It would be really interesting to see the results from using on-die SMP versus a chip that is just twice as wide (2n instructions, instead of n).
Also in question is how the caching is done. Do both cores update the same cache? Or do they operate on separate caches?
You should never take life too seriously - You'll never get out of it alive.
No, POWER and PowerPC are not finally merging, nor do I think they ever will. The POWER architecture, however, since the POWER3, has fully supported the PowerPC instruction set in 32 and 64 bit implementations.
Yeah, IBM and Motorola are in bed again. But it's been on again off again for years now. Don't count on it bein a final merging of the two architectures.
=RISCy Business
your company here.
shelby != ford
What took you all so long ? SMP on a single chip is an obvious advance
1 terahertz is an obvious advance too. Just because its obvious doesn't make it easier.
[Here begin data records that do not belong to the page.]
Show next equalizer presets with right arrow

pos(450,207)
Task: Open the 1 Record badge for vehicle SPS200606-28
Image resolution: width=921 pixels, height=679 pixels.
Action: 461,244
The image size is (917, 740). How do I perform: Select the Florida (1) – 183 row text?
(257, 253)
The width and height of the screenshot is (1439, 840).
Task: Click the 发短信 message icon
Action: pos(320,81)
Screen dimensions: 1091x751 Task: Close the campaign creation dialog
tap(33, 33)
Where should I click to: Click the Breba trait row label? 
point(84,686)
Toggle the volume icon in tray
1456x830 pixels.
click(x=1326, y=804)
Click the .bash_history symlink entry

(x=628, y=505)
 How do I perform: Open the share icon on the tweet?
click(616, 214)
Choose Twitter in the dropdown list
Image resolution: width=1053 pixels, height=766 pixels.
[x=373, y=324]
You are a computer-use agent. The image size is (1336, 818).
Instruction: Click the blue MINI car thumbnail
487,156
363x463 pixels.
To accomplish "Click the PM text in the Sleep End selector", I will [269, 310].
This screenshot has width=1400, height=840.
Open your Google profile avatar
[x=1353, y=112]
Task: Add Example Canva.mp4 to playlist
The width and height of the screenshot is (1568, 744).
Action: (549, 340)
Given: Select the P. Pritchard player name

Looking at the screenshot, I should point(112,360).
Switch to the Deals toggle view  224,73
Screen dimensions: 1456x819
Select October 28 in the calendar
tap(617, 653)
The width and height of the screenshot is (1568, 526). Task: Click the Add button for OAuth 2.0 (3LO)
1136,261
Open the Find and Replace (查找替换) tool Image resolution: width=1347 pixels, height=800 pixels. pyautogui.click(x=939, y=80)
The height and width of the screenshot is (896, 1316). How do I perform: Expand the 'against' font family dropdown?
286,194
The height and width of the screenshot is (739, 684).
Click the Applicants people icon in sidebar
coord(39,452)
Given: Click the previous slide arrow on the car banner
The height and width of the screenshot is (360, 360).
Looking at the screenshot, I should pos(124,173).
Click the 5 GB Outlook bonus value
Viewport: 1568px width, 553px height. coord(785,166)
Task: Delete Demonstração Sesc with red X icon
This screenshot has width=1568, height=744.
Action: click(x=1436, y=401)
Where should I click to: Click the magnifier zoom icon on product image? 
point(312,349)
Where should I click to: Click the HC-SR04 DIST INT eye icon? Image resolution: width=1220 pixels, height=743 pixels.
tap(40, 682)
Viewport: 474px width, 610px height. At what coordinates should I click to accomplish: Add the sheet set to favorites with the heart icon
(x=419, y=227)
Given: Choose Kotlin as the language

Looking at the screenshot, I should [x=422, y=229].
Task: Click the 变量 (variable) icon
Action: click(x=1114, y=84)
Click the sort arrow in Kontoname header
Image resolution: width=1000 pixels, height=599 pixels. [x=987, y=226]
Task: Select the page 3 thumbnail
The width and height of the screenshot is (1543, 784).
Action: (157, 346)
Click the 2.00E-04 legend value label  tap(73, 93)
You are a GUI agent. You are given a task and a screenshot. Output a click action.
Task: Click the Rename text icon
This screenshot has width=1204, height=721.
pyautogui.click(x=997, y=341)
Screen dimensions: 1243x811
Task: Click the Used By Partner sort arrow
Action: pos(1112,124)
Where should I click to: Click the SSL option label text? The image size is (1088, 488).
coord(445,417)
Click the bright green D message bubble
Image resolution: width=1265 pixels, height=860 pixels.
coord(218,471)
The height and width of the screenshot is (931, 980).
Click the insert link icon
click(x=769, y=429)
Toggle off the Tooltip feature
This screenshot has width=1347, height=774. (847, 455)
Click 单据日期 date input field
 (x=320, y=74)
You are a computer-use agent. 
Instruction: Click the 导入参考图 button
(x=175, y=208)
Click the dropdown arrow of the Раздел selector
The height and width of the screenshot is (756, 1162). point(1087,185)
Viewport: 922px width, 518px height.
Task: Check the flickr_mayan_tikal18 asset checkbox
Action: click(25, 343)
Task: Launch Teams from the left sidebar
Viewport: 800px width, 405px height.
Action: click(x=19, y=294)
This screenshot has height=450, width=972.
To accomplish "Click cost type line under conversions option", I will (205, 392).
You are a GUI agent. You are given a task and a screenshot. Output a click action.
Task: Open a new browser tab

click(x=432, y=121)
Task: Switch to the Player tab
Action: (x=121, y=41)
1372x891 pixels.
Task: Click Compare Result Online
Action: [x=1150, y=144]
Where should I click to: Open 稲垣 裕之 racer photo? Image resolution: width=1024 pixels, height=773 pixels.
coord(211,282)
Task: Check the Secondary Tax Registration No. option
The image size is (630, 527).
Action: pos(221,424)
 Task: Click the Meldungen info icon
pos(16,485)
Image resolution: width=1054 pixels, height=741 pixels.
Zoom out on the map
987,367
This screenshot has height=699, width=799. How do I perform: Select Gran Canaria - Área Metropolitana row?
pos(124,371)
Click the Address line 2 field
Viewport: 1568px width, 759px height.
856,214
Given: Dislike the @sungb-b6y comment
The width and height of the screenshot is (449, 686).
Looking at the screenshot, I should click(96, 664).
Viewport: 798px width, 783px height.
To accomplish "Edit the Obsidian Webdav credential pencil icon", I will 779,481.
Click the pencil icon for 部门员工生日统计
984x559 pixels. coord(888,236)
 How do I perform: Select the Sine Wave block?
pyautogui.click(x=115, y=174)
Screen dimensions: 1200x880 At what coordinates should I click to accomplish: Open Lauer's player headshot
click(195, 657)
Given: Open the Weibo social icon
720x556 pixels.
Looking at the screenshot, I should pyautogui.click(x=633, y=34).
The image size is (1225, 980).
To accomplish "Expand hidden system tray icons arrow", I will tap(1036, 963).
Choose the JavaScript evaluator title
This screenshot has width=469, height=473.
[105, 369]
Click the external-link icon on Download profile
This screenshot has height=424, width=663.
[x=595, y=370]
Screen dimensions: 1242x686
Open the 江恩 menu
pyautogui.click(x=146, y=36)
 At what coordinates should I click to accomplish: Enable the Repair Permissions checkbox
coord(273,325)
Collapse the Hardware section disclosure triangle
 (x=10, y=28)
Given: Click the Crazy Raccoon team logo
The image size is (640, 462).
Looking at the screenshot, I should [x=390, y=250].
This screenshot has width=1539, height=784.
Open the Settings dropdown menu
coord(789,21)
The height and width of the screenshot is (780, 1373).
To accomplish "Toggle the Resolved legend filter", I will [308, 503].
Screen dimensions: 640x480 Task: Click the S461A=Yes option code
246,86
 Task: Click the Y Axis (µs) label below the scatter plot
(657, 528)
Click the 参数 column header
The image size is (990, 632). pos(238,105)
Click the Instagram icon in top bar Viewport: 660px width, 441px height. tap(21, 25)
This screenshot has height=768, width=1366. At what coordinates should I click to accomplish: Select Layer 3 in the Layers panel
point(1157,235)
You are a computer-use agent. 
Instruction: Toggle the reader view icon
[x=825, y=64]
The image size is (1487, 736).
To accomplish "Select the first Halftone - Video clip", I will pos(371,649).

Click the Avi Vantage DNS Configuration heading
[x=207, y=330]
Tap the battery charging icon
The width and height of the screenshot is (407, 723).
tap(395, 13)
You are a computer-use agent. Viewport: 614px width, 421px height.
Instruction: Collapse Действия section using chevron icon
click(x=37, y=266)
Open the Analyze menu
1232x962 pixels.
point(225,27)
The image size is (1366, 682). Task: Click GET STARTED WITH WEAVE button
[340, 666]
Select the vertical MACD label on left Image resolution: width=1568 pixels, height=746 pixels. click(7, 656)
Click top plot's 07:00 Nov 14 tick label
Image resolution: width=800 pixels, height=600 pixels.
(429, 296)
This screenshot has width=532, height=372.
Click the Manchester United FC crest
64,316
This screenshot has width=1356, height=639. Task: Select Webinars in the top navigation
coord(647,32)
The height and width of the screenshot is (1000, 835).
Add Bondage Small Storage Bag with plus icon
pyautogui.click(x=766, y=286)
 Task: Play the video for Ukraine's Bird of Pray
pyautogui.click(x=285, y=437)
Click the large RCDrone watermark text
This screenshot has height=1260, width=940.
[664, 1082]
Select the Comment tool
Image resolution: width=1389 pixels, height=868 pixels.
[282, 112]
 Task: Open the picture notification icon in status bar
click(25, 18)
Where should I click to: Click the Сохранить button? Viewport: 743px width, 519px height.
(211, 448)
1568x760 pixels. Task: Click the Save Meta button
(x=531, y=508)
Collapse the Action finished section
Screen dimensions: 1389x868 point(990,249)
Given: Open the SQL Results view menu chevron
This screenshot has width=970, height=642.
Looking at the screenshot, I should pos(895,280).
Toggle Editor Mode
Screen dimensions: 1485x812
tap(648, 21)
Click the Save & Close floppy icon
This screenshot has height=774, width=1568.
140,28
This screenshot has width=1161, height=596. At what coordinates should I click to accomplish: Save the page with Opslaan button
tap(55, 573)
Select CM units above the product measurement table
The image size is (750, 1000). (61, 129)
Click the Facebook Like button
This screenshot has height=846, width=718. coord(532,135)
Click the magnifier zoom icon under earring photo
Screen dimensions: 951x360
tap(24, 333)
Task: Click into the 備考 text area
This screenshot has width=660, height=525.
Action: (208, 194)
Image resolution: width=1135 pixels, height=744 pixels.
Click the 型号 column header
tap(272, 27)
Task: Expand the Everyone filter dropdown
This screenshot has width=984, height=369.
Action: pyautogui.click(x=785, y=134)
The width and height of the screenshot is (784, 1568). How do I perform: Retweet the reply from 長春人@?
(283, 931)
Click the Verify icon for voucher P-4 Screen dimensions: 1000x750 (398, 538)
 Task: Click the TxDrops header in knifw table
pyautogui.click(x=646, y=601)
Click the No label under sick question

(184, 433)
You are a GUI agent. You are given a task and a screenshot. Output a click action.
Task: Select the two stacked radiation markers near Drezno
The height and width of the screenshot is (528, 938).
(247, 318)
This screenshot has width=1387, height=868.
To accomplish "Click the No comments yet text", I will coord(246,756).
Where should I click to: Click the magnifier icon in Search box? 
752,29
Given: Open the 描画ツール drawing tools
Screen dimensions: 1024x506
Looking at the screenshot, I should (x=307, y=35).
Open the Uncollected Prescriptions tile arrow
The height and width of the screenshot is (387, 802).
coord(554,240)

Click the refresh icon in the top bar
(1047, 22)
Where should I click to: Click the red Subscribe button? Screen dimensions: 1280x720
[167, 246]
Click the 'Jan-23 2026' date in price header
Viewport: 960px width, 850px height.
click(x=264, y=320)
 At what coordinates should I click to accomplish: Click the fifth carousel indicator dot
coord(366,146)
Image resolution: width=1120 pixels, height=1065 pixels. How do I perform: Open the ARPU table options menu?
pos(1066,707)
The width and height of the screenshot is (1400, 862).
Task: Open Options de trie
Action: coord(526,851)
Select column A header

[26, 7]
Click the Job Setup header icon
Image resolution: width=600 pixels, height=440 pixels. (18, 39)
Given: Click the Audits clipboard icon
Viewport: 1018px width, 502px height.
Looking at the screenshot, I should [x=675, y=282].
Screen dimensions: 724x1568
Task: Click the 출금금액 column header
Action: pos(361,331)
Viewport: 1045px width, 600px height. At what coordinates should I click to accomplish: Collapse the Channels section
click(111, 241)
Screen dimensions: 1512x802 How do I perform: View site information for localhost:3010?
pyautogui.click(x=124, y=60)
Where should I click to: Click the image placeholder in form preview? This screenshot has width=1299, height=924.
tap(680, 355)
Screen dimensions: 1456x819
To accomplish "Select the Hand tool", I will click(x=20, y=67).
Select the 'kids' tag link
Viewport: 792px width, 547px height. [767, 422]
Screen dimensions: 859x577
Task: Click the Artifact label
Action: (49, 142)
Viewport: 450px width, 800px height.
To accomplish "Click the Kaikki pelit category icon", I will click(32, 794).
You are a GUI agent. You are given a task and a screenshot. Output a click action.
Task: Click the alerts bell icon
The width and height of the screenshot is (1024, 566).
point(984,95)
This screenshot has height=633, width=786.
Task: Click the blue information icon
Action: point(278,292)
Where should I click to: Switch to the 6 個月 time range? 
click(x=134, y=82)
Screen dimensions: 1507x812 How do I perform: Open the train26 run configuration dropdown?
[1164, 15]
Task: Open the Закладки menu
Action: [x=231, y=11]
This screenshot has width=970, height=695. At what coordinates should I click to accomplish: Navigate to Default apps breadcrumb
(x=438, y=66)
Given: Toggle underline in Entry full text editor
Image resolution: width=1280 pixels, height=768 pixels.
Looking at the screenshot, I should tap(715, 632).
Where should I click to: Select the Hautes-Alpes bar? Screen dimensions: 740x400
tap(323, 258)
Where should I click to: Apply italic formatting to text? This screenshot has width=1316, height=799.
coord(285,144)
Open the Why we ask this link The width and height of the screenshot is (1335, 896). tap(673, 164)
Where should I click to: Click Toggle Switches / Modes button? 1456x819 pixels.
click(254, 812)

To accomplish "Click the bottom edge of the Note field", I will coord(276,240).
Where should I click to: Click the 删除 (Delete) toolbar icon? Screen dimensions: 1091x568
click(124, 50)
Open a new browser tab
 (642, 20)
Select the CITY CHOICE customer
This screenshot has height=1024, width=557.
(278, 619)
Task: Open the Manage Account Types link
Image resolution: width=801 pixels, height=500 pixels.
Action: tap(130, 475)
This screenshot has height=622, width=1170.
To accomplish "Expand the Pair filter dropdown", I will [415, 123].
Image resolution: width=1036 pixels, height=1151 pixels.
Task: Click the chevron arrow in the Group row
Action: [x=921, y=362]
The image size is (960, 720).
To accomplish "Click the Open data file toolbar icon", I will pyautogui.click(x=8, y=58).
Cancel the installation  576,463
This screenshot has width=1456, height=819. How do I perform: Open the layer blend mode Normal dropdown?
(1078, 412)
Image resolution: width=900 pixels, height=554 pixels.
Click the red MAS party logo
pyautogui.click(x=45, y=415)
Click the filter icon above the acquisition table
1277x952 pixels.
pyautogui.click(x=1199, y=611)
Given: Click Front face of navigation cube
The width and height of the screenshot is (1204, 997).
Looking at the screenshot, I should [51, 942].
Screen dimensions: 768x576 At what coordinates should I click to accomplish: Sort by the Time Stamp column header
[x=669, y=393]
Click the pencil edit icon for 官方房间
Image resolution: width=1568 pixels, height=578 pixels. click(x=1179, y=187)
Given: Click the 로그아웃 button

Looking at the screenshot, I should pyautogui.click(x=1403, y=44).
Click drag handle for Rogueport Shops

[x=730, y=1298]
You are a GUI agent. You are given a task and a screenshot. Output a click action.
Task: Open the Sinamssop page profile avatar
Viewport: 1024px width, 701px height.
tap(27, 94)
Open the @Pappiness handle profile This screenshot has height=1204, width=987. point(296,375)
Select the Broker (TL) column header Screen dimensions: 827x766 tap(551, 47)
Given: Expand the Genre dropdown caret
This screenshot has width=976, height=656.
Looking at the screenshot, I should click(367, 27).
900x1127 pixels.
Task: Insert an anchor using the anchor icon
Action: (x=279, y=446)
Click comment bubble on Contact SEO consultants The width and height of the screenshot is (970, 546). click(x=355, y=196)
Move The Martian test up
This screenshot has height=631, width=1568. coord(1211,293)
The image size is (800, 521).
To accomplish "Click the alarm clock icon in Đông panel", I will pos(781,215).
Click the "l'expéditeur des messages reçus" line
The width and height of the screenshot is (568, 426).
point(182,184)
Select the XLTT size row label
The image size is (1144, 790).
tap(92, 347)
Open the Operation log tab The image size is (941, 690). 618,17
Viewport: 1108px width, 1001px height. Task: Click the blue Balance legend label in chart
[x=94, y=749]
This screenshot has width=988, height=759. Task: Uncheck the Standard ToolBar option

I'm sure that IBM has had prototypes of dual chips on one die before. They wanted the 7000 series(G4) of the Power PC chips to have a high end model that was 4 processors in the processors core. It is just hard to do. Just like it is hard to write an operating system that will make Non-SMP programs utilize SMP. Windows 2000 has "load-balancing" where it will run processes that are processor intensive on the chip that isn't running the OS.
How would you overclock a "production (by production I mean RS/6000 AS/400 type proprietary machines)" type server? This isn't some BX motherboard with clock speed jumpers. You could "Kryotech" it, but I think there would be vast amounts of cooling already being it 2 chips on one die running at 2 gigahertz even with a .18 micron fabrication.
Second of all, good luck on coming up with the cash to buy one. Even if where you worked got one they would still keep it under lock and key tighter than Fort Knox (to all you non-US people, Fort Knox is a place owned by the Treasury department where lots of precious metals are stored. It is locked up pretty tight.). I'm a super user for my network at work, and I'm not even allowed near some of the boxes we have.
This would be different because two threads would be executing simultaneously, so as long as the OS could find two threads that need cpu-time, the hardware would gain a lot of parallelism without having to do more scheduling.
This approach is good because it offers a way to use the excess die space without requiring too much extra effort from the designers. In the last decade or two the # of transistors per chip has gone up several orders of magnitude, while the # of man-years per chip-designer has not come close to keeping pace. It's also nice because the other common approaches are obviously reaching the point of diminishing return.
What Compaq is doing is more interesting though... they are processing multiple threads simultaneously... on the same set of execution units! If one thread doesn't have enough parallelism... that's O.K.. The other 7 can pick up the slack!
The article says the system will have 10 GBytes/second of memory bandwidth and a 45 GBytes/second multiprocessor interface. The article estimates the cache sizes as 1.5 MB for the shared on-chip L2, and 32MB for the off-chip L3 cache. Each processor die has 5,500 pins and attach directly to a multi-chip-module (MCM).
The article also suggests that the system will support up to 32 processors (2 per die x 16), and even more processors using clustering technology.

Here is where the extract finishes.